Quando o autor disse que ouviu “críticas pesadas e rejeição” ao blackpower de Jayminho, ele expôs o racismo de parcela da população que vê e que está ligada (direta ou indiretamente) à produção de “Amor à vida”. Walcyr deixou óbvio que Jayminho incomoda tanto o público quanto os anunciantes, ambos carrascos.
Jayminho se destaca. Primeiro porque é um dos únicos negros da trama. Além disso, seu cabelo expõe sua negritude — Jayminho é negro (não é moreno, pardo ou qualquer outra variação). E outra, por mais que o personagem esteja no lugar onde, historicamente, negros são colocados na teledramaturgia, ele tem a possibilidade de sair da situação de pobre, sem história e sem família para ocupar o espaço de garoto amado da classe média que possui uma família. Tudo isso o coloca em evidência, causando incomodo, rejeição e não aceitação. Afinal, “tanta criança e eles vão adotar logo um negrinho com esse cabelo mal cuidado? Ele nem combina com o casal. Não merece isso. Não aceito.”.
Ora, Walcyr quer um personagem bem aceito. E ser bem aceito é se adequar à norma do historicamente dominante. A regra é carrasca e diz: se você não é branco com o fenótipo de branco, seja o menos preto possível. Então, produção(!), corte o cabelo desse menino! Só assim ele será menos rejeitado. A sociedade carrasca pensa assim, Walcyr parece seguir na mesma linha.
Mas o autor escreveu “Xica da Silva, a primeira novela com a protagonista negra no Brasil”, não é mesmo? É. Mesmo reproduzindo discursos estereotipados, concordo que colocar uma mulher negra como personagem principal de uma trama quebre parte do paradigma. Porém, dizer que “isso sim é lutar contra o preconceito” é inferiorizar a luta contra padrões estéticos que oprimem e agridem negros e negras diariamente. Nesse contexto da não aceitação pura e simples, cortar o cabelo de Jayminho é uma violência contra a criança que o interpreta e contra todos os que têm blackpower e tentam ocupar um espaço no mercado de trabalho. A velha e carrasca história da “boa aparência” não ficou ultrapassada, ela continua aprisionando o crespo alheio.
Walcyr também deve ser daqueles carrascos que condicionam a negritude à pobreza, pois só pediu “para mudar o visual de Jayminho porque ele foi adotado por alguém com dinheiro”. O autor deve acreditar que, ao ser adotado pelo casal de classe média-alta, Jayminho vai ser bem cuidado por pais de “bom gosto” e, assim, “melhorará” seu visual, ganhando, além de roupas e sapatos, um cabelo “adequado” — leia-se não crespo ou careca — a sua nova forma de vida.

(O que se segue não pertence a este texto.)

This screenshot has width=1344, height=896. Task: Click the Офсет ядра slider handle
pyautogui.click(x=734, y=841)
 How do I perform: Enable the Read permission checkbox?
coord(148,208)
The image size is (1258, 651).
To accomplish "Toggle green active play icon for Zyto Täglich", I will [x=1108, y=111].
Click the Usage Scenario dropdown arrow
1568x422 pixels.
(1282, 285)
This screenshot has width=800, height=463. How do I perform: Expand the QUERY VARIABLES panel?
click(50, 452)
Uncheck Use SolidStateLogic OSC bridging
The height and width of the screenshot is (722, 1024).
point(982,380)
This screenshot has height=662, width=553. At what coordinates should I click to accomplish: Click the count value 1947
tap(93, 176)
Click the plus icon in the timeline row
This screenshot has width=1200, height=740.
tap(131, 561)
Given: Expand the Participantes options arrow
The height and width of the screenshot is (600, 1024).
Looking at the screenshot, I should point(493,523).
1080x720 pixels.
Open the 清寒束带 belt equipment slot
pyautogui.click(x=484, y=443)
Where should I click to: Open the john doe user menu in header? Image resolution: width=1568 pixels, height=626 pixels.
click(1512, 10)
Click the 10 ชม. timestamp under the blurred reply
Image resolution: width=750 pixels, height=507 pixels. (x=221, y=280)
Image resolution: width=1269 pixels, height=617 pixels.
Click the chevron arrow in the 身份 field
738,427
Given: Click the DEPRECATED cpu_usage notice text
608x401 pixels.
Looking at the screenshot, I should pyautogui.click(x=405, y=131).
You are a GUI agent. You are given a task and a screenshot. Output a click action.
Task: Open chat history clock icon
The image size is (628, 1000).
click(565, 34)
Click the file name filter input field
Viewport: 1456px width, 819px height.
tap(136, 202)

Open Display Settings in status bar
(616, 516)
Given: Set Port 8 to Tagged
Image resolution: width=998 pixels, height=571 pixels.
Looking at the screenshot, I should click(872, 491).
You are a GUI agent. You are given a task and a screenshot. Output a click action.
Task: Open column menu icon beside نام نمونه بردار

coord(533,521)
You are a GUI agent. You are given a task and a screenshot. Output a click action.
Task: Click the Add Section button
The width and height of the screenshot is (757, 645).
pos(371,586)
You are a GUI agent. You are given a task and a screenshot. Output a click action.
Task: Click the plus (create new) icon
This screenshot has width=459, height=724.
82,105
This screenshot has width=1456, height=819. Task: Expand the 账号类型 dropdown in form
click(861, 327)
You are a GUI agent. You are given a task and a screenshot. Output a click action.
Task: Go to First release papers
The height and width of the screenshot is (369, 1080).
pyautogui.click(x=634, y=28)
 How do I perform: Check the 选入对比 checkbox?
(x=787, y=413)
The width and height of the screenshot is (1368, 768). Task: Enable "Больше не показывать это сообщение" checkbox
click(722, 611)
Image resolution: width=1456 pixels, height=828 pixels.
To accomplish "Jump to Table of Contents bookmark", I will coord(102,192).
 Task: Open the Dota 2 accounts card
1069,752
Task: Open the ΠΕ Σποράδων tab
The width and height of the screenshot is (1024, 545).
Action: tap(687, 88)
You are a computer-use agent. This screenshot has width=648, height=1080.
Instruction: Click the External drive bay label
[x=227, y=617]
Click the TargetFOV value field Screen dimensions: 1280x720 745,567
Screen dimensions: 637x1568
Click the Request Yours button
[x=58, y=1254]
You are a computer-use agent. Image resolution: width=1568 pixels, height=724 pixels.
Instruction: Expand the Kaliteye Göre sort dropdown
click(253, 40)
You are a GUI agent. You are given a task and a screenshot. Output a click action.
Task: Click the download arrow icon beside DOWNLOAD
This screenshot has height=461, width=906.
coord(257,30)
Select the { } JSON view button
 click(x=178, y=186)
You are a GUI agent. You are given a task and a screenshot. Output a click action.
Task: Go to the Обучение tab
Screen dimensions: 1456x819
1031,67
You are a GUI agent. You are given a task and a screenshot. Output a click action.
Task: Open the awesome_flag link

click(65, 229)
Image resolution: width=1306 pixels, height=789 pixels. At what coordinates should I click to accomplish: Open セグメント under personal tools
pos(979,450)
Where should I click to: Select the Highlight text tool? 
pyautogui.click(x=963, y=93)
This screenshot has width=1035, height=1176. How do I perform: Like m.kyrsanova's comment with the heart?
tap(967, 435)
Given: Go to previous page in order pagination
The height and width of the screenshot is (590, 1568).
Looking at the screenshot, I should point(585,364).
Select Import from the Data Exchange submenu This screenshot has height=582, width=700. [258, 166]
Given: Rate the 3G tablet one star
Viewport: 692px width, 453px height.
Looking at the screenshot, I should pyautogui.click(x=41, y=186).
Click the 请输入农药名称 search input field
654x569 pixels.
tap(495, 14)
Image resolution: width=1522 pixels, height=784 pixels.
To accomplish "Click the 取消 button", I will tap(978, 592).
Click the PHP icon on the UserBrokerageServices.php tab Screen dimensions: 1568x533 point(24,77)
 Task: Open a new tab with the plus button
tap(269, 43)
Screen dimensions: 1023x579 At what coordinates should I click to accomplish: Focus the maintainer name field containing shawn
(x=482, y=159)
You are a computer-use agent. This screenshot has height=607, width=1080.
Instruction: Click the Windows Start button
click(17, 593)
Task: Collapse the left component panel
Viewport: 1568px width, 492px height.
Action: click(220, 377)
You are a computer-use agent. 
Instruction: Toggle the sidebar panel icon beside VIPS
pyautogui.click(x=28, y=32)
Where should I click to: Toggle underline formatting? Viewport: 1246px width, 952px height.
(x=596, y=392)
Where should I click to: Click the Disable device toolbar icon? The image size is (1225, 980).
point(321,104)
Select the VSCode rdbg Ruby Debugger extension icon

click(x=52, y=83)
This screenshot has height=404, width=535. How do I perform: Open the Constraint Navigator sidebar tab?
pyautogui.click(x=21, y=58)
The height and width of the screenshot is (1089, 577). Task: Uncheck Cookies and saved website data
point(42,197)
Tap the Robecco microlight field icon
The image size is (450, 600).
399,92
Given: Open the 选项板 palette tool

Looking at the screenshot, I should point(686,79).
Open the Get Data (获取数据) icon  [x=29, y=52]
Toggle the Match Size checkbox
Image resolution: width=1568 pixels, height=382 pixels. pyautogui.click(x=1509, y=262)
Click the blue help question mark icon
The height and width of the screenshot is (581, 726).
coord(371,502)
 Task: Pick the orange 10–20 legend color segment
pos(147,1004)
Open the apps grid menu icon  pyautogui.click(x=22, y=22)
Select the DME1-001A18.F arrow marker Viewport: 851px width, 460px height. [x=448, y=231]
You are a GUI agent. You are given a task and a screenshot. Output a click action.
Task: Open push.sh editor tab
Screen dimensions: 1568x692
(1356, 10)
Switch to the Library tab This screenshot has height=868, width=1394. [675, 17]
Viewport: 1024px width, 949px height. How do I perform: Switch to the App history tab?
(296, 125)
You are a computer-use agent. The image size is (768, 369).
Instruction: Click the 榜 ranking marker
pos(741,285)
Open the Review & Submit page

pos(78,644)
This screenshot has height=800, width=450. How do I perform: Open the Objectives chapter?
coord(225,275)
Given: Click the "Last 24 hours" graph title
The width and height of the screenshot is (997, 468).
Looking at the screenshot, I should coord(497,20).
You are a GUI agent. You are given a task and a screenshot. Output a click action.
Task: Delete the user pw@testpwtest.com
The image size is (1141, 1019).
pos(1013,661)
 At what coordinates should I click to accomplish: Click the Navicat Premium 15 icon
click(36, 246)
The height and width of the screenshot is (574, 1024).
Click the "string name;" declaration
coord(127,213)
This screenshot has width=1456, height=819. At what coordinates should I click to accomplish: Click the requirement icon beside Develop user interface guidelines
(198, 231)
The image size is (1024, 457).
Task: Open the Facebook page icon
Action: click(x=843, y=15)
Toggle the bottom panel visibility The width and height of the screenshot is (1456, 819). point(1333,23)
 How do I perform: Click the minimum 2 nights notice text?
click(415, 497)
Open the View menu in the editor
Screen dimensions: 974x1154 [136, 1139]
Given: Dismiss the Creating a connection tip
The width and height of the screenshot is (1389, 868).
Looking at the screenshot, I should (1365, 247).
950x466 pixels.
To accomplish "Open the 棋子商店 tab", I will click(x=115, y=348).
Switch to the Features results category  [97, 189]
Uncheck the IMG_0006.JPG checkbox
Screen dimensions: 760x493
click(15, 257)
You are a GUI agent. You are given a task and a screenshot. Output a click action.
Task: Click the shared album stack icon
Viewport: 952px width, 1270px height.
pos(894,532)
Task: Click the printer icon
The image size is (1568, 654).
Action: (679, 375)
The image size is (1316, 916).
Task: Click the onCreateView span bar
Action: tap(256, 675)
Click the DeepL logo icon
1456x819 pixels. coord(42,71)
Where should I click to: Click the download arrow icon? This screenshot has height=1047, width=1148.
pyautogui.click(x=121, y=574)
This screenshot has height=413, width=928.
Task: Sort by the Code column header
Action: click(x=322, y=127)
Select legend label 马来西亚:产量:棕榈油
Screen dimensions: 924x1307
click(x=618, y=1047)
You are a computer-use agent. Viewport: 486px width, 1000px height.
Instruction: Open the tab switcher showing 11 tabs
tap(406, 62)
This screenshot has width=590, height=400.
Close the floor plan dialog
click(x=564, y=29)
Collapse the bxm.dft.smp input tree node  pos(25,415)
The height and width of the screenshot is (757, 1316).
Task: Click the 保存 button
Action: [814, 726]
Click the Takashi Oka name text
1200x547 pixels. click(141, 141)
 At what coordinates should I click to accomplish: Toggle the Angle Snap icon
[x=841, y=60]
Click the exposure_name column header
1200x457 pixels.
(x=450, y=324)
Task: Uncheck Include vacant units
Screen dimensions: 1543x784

Ao contrário do que esses carrascos pensam, blackpower não é sinônimo de descuido e pobreza, mas sim de resistência e de orgulho do tipo de cabelo que foi historicamente oprimido e inferiorizado por ser diferente do que o definido pela norma.
Para acabar com a polêmica, Walcyr disse que poderia tirar Jayminho da trama. Esse posicionamento não é nada diferente do desfecho de outras questões étnico-raciais no Brasil: encerra-se o assunto com o silêncio que oprime ainda mais a vítima e que é conivente com o opressor. Nesse caso, o ator perde seu papel na trama, os racistas continuam achando que estão corretos e a chance de se discutir o assunto e avançar positivamente em questões étnico-raciais se perde. Desserviço.
É violência uma criança perder seu emprego por conta do racismo alheio travestido de “boa aparência” e justificado pela ascensão social. Na verdade, o cabelo de Jayminho é só uma desculpa para a não aceitação de uma criança negra estar no horário nobre e ter a possibilidade de ocupar um espaço diferente daqueles nos quais negros foram historicamente colocados. Walcyr pode até levantar algumas outras bandeiras e ser bom no que faz, mas, no que diz respeito a relações étnico-raciais falta muito. Falta não só para ele, mas para um Brasil inteiro formado de carrascos.